Whole Novels for the Whole Class

2013-10-21
Whole Novels for the Whole Class
Title Whole Novels for the Whole Class PDF eBook
Author Ariel Sacks
Publisher John Wiley & Sons
Pages 377
Release 2013-10-21
Genre Education
ISBN 1118526503

Work with students at all levels to help them read novels Whole Novels is a practical, field-tested guide to implementing a student-centered literature program that promotes critical thinking and literary understanding through the study of novels with middle school students. Rather than using novels simply to teach basic literacy skills and comprehension strategies, Whole Novels approaches literature as art. The book is fully aligned with the Common Core ELA Standards and offers tips for implementing whole novels in various contexts, including suggestions for teachers interested in trying out small steps in their classrooms first. Includes a powerful method for teaching literature, writing, and critical thinking to middle school students Shows how to use the Whole Novels approach in conjunction with other programs Includes video clips of the author using the techniques in her own classroom This resource will help teachers work with students of varying abilities in reading whole novels.


Swearing Off Stars

2017-10-03
Swearing Off Stars
Title Swearing Off Stars PDF eBook
Author Danielle Wong
Publisher Simon and Schuster
Pages 254
Release 2017-10-03
Genre Fiction
ISBN 163152285X

Amelia Cole―Lia for short―is one of the first women studying abroad at Oxford University in the 1920s. Finally free from her overbearing Brooklyn parents, she finds a welcome sense of independence in British college life. Lia quickly falls for Scarlett Daniels, an aspiring actress and hardheaded protester. Scarlett introduces her to an exciting gender-equality movement with high stakes. But when their secret love clashes with political uprising, their relationship is one of the casualties. Years later, Lia’s only memories of Scarlett are obscured by the glossy billboards she sees advertising the actress’s new films. But when a mysterious letter surfaces, she is immediately thrown back into their unsettled romance. Lia’s travels span oceans and continents in her search for Scarlett. Spread across time and place, their story is one of desire, adventure, and ultimately, devotion. Lia will stop at nothing to win Scarlett back, but she soon realizes that uncovering lost love might not be attainable after all.

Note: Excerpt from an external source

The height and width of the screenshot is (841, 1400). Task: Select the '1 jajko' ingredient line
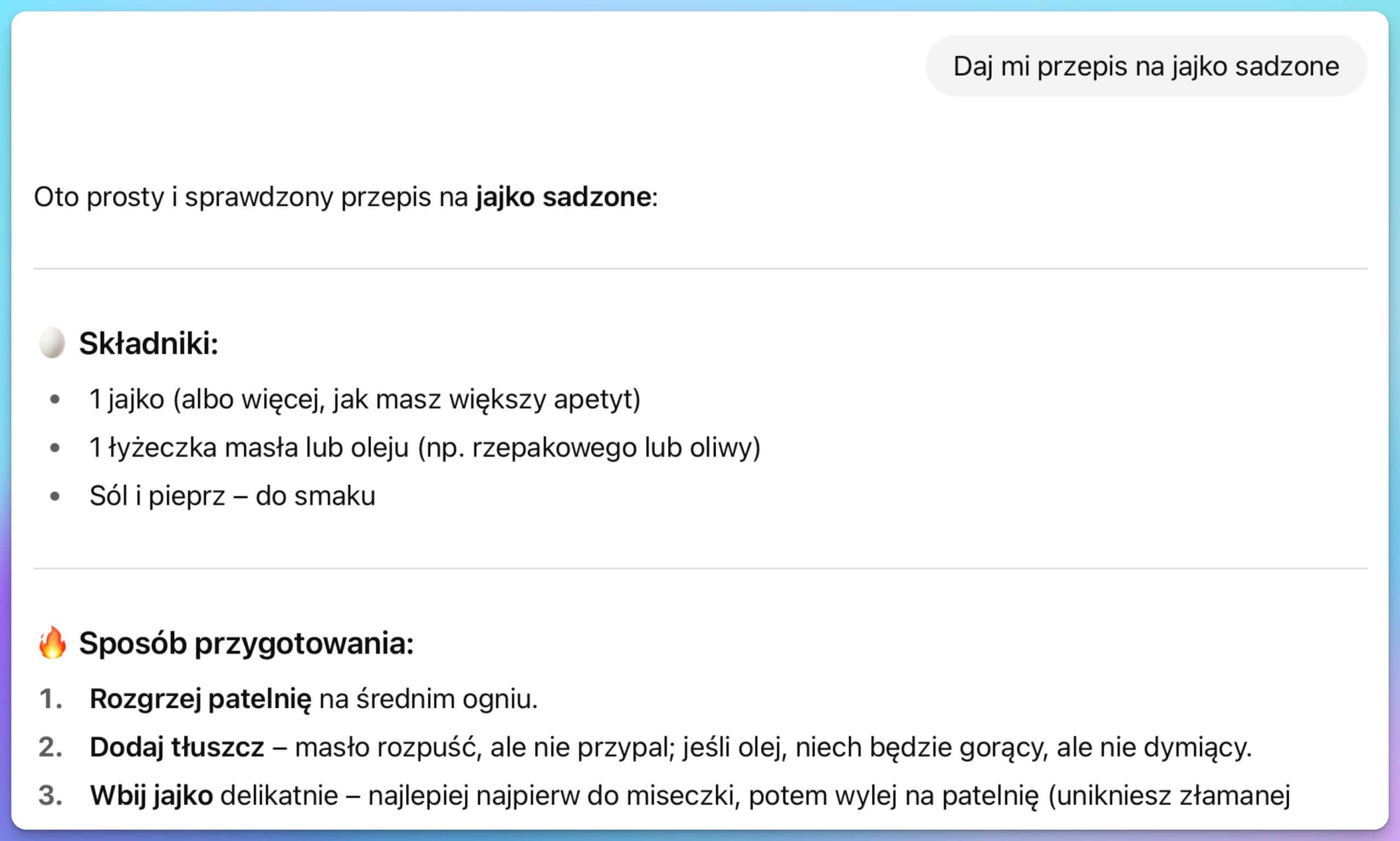[x=365, y=400]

Creative Writing for Social Research

2021-01-20
Creative Writing for Social Research
Title Creative Writing for Social Research PDF eBook
Author Phillips, Richard
Publisher Policy Press
Pages 224
Release 2021-01-20
Genre Social Science
ISBN 1447356004

This groundbreaking book brings creative writing to social research. Its innovative format includes creatively written contributions by researchers from a range of disciplines, modelling the techniques outlined by the authors. The book is user-friendly and shows readers: • how to write creatively as a social researcher; • how creative writing can help researchers to work with participants and generate data; • how researchers can use creative writing to analyse data and communicate findings. Inviting beginners and more experienced researchers to explore new ways of writing, this book introduces readers to creatively written research in a variety of formats including plays and poems, videos and comics. It not only gives social researchers permission to write creatively but also shows them how to do so.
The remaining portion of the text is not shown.